Copy the patent Office action word for word from "As to point" to "first threshold value).".

◆ **Document**:
++++++++++

As to point (C), the examiner respectfully disagrees. The examiner further notes the vehicle-mounted information apparatus 4 is shutdown (controlling the communication terminal into a stop state) just before the charge capacity of the charge storage member 15 becomes a zero value (the second remaining battery charge level is lower than the second threshold value) and when the charge capacity of the secondary battery 13 is less than the reference capacity(the first remaining battery charge level is lower than the first threshold value).
Claim Rejections - 35 USC § 103
The following is a quotation of 35 U.S.C. 103 which forms the basis for all obviousness rejections set forth in this Office action:
A patent for a claimed invention may not be obtained, notwithstanding that the claimed invention is not identically disclosed as set forth in section 102, if the differences between the claimed invention and the prior art are such that the claimed invention as a whole would have been obvious before the effective filing date of the claimed invention to a person having ordinary skill in the art to which the claimed invention pertains. Patentability shall not be negated by the manner in which the invention was made.

++++++++++

◆ **Data listing**:
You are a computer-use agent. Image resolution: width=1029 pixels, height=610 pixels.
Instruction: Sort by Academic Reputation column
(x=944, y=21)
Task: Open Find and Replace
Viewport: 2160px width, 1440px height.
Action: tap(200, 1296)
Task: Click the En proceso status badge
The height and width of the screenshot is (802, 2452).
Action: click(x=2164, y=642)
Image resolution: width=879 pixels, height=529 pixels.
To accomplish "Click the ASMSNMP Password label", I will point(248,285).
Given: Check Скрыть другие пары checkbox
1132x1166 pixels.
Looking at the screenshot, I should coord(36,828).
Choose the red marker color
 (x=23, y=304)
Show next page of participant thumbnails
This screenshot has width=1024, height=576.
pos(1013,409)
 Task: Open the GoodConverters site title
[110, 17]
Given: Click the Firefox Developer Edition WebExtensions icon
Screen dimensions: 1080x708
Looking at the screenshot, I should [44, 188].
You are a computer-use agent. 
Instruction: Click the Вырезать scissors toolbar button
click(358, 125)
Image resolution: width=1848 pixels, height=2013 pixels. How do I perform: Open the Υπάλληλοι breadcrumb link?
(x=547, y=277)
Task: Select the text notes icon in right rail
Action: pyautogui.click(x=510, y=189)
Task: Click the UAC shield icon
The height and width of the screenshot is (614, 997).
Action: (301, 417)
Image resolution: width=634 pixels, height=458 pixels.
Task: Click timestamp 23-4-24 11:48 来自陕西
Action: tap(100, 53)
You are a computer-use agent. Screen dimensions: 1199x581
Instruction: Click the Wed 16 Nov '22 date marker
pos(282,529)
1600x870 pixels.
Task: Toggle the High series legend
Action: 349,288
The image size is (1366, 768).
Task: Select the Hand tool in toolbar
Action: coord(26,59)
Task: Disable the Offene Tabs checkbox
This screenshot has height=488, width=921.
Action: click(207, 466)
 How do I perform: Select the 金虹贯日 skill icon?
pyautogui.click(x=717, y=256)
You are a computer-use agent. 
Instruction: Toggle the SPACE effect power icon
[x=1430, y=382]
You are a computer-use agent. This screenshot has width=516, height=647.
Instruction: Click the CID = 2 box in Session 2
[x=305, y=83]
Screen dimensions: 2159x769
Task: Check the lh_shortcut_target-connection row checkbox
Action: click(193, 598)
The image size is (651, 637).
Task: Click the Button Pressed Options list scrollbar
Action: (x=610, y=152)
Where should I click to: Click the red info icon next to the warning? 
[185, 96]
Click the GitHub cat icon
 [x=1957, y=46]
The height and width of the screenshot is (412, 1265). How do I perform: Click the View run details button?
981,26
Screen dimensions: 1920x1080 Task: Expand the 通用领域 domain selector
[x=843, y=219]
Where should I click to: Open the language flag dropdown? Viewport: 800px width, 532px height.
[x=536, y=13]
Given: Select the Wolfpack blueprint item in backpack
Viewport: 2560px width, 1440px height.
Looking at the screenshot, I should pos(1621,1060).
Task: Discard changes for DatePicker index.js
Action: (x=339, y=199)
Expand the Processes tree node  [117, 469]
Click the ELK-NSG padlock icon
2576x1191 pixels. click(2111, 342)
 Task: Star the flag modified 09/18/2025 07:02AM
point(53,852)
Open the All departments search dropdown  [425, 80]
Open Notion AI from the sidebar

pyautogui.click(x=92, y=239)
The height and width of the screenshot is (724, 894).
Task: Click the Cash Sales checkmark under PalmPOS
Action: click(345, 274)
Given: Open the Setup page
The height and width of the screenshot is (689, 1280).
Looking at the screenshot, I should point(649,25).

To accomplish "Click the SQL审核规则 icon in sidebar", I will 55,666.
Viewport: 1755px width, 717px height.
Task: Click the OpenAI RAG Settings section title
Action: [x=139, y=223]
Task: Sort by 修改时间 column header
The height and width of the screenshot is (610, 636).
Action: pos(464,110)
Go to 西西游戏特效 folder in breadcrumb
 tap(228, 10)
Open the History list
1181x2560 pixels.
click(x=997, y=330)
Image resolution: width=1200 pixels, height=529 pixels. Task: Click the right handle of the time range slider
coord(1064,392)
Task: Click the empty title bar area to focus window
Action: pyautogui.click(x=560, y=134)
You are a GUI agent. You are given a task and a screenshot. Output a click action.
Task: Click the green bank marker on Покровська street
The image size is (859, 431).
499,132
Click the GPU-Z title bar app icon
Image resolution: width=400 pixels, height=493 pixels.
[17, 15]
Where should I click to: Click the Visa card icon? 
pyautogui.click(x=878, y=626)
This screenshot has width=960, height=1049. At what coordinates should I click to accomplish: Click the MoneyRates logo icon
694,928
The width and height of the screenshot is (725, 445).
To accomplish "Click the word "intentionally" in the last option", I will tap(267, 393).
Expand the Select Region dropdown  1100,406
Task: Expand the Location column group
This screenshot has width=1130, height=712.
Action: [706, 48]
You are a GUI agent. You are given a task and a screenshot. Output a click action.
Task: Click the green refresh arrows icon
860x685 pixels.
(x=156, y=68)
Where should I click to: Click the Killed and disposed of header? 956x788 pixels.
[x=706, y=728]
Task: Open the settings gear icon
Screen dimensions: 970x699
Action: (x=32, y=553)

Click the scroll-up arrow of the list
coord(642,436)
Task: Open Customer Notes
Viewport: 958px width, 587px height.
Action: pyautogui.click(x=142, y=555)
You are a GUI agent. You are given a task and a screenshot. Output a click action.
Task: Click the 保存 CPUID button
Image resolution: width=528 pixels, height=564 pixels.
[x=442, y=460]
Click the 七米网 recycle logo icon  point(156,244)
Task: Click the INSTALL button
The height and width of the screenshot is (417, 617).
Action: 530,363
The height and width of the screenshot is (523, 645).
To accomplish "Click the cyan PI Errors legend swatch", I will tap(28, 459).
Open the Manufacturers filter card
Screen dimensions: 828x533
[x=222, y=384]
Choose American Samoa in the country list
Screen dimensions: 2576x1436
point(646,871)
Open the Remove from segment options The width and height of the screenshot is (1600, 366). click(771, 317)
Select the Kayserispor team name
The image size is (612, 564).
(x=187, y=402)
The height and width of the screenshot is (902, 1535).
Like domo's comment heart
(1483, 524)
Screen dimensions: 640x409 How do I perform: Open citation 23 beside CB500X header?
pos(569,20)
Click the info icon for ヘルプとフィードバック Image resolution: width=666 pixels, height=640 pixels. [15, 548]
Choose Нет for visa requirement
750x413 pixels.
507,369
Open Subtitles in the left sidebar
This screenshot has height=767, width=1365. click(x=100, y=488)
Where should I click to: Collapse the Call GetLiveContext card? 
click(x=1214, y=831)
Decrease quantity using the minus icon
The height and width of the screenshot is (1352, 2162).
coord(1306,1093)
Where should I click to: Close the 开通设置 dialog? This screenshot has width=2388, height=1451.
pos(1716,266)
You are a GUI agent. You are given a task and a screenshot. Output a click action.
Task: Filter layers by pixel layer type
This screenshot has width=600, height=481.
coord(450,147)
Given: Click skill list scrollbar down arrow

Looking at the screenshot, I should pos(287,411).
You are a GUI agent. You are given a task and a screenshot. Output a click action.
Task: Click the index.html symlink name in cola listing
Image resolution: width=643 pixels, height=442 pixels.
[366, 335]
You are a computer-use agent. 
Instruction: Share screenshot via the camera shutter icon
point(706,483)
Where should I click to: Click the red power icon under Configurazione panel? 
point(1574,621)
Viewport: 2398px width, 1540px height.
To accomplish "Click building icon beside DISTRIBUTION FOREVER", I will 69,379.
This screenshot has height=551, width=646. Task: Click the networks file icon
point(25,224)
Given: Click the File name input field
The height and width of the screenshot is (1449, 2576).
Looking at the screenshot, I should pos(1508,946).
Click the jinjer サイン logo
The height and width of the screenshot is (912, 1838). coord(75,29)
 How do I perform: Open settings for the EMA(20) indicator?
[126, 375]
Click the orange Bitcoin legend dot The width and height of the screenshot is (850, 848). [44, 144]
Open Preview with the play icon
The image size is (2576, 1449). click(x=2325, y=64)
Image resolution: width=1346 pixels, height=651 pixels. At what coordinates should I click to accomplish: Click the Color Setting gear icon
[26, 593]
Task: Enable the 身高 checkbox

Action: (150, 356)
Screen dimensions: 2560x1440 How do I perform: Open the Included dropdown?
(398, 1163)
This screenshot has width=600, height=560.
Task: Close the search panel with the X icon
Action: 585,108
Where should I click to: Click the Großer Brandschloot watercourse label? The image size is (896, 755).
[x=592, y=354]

++++++++++

◆ **Complete output**:
As to point (C), the examiner respectfully disagrees. The examiner further notes the vehicle-mounted information apparatus 4 is shutdown (controlling the communication terminal into a stop state) just before the charge capacity of the charge storage member 15 becomes a zero value (the second remaining battery charge level is lower than the second threshold value) and when the charge capacity of the secondary battery 13 is less than the reference capacity(the first remaining battery charge level is lower than the first threshold value).